Goal programming: hyperparameters as economic coefficients

A loss with multiple weighted terms is a multi-objective optimization, with the weights setting the exchange rates between the objectives. In ML the weights are hyperparameters tuned in validation, while operations research calls this setup goal programming.

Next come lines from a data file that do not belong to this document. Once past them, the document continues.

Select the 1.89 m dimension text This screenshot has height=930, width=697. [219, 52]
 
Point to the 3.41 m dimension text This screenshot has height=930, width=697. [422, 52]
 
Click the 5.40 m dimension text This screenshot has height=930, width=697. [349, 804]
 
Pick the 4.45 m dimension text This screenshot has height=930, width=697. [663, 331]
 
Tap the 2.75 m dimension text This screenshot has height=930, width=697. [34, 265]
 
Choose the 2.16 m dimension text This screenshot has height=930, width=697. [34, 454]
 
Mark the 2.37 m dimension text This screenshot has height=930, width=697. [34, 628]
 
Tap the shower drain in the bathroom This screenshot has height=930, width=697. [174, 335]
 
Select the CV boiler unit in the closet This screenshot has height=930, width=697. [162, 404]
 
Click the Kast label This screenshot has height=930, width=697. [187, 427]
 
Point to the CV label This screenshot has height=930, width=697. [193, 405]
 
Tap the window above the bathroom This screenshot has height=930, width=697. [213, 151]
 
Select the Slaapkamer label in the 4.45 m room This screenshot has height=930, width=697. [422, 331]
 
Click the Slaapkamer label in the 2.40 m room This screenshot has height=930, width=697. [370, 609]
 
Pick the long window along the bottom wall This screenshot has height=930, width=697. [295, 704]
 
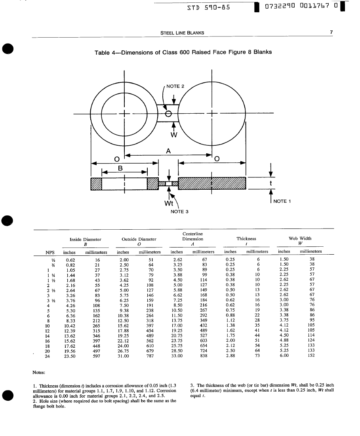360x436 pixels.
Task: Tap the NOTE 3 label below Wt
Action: click(179, 211)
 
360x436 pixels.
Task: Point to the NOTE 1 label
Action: click(282, 201)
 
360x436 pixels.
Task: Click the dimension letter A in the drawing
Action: click(169, 151)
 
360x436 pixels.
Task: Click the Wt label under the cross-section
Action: click(168, 204)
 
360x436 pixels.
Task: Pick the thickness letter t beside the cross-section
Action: click(270, 183)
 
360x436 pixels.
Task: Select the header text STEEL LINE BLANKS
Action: click(182, 33)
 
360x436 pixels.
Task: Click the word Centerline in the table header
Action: click(192, 234)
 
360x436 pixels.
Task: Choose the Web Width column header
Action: click(300, 238)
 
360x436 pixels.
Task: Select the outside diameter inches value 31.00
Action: click(124, 356)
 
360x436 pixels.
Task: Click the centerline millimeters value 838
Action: click(204, 356)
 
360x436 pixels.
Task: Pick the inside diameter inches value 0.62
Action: click(70, 260)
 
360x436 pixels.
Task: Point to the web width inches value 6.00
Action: click(284, 356)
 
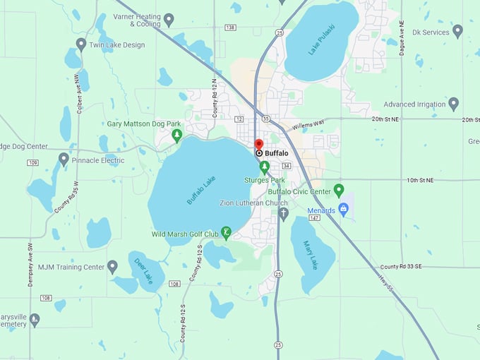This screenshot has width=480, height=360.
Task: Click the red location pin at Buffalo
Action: (259, 144)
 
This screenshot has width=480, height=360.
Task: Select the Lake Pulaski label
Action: (320, 38)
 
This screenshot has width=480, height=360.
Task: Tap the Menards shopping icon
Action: (344, 210)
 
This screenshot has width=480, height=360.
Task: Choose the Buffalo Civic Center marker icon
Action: (338, 190)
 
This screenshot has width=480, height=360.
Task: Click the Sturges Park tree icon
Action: (265, 167)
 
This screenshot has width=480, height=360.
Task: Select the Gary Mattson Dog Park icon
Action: (176, 134)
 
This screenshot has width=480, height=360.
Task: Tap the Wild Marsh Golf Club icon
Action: (226, 232)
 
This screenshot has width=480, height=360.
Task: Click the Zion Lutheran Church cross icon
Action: (284, 213)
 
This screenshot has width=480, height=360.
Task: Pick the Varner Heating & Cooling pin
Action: (169, 18)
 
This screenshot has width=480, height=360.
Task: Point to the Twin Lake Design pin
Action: (81, 44)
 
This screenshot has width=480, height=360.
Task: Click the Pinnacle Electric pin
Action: (64, 159)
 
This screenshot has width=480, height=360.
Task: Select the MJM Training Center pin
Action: (112, 267)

When a weight has an economic meaning, it can be measured and used directly. In the Lagrangian formulation, the multiplier on a constraint is a shadow price with real units.

§1 The Lagrangian and the shadow price

For a constrained problem \(\min f(x)\) s.t. \(g(x) \leq b\), the Lagrangian is

\[L(x, \lambda) = f(x) + \lambda (g(x) - b),\]

and the dual set up is:

\[g(\lambda) = \min_x L(x, \lambda), \qquad \max_{\lambda \geq 0} g(\lambda).\]

At the optimum,

\[\lambda^\ast = \frac{\partial L^\ast}{\partial b},\]

so \(\lambda^\ast\) is the marginal return on relaxing the constraint by one unit, with units of “objective per unit of \(g\).” It is the shadow price of the constraint and the primal price the optimizer pays to use the resource.

The unconstrained penalty form \(\min f(x) + \lambda g(x)\) has the same interpretation. \(\lambda\)’s units correspond to a real-world exchange rate and it can be measured.

For example, in trading, the minimum-variance hedge ratio \(\beta^\ast = \mathrm{Cov}(X, Y) / \mathrm{Var}(Y)\) from Post 1 is fit by regression and used directly in the hedge. In tech, economists at large companies run lengthy experiments that produce dollar-value coefficients for things like a click, a percentage point of retention, or the long-term cost of missing a delivery promise. These values are used directly in downstream objectives.

The marginal-return interpretation also lets us compare strategies sharing a limited resource. For example, when allocating capital between two trading strategies, we can give to the one with the higher \(\lambda^\ast\) until the two are equal.

§2 Three categories of coefficients

Goal programming separates the coefficients in an objective into three kinds.

Prices are measured exchange rates with units and confidence intervals, like the hedge ratio or the dollar-value-of-a-click.

Dials are coefficients without a measurement, tuned on validation as a guess at the exchange rate.

Constraints are goals that cannot be violated, either because they are hard limits like a book-size cap or a regulatory rule, or because the cost of violation cannot be priced.

§3 Weighted goal programming and possible issues

Weighted goal programming writes the objective as

\[\min \sum_i w_i \cdot f_i,\]

where \(f_i\) is the \(i\)th penalty term and \(w_i\) is its weight.

Take a trading strategy that maximizes PnL minus a penalty on falling out of the top-N liquidity-provider ranking, \(\max \text{PnL} - w \cdot d_{\text{rank}}\). The optimizer can quote more passively, trade less, capture more spread per trade on the trades that do fill, and earn more under the objective. The cost is to long-term client relationships and to future flow, and gets realized over a longer period than the backtest window used to set \(w\). It is also sticky, because once flow routes to competitors, winning it back is much harder.

We can instead write this as \(\max \text{PnL}\) s.t. \(\text{rank} \leq N\), so that the optimizer cannot game the objective by sacrificing rank in a short window.

When the cost of violation is unobservable in the data used to set the weight, that weight can be mispriced, and a constraint is the conservative choice.

§4 Lexicographic goal programming

Another form of goal programming avoids weight assumptions by solving in strict priority order. We solve for \(f_1^\ast = \min f_1\), then \(\min f_2\) s.t. \(f_1 \leq f_1^\ast\), then \(\min f_3\) s.t. \(f_1 \leq f_1^\ast, f_2 \leq f_2^\ast\), and so on. Each solved objective becomes a constraint for the next.

This is the same as the weighted version in the limit where each higher-priority weight is infinitely larger than the next. The cost is computational, since now a single optimization is replaced by a sequence. To me, system prompts in LLMs look a lot like a lexicographic ordering, where the model satisfies a hard safety check before optimizing for helpfulness.

§5 Questions in RLHF

RLHF objectives combine several weighted terms, and it seems like the weights on these are tuned rather than measured.

A length penalty has units of reward per token, which seems measurable from a user-preference study. Sycophancy looks more like the market-maker case, where the cost is to user trust over time and sticky, so a constraint might be safer than a penalty. Lastly, for inflammatory and harmful content, no weight is acceptable and we need to enforce a hard constraint.

I appreciate that we cannot backprop through a hard constraint, so enforcing one means either a code rule, projection, or a soft Lagrangian. The Lagrangian route puts us back at a weighted penalty, with all the mispricing risks from §3 if \(\lambda\) is not a price.

References

Boyd & Vandenberghe, Convex Optimization, Ch. 5 (Lagrangian duality and sensitivity).